═════ AVAILABLE DATA ═════

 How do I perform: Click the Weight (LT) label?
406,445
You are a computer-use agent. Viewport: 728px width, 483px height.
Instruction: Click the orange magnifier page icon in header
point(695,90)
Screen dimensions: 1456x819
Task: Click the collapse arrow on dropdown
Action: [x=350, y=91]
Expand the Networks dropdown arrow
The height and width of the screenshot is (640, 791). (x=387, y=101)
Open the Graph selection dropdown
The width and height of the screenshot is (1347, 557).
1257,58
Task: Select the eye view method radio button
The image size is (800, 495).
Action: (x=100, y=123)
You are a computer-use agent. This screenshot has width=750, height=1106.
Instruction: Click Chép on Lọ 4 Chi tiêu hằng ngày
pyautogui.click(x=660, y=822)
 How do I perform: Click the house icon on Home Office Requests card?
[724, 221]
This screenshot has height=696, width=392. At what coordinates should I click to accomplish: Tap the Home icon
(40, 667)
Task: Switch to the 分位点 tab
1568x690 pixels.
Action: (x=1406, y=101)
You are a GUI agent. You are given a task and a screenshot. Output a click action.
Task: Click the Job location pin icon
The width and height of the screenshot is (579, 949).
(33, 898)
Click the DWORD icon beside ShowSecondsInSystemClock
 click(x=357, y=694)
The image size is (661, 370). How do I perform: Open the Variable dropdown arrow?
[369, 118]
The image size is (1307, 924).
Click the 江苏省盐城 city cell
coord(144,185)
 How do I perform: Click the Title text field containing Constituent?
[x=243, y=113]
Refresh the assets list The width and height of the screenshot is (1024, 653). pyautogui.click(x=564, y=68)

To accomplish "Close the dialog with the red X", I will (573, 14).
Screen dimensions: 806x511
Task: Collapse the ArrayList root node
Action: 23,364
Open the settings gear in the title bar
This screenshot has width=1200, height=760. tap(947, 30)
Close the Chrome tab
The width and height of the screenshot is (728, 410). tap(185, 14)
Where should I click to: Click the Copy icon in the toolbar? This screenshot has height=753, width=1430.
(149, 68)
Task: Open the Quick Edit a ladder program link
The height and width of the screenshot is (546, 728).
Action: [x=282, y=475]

═════

§ PROBLEM DETAILS
The answer must consist of each line from the data that includes the string "computer".

§ TASK RESULT
You are a computer-use agent. Viewport: 728px width, 483px height.
You are a computer-use agent. This screenshot has width=750, height=1106.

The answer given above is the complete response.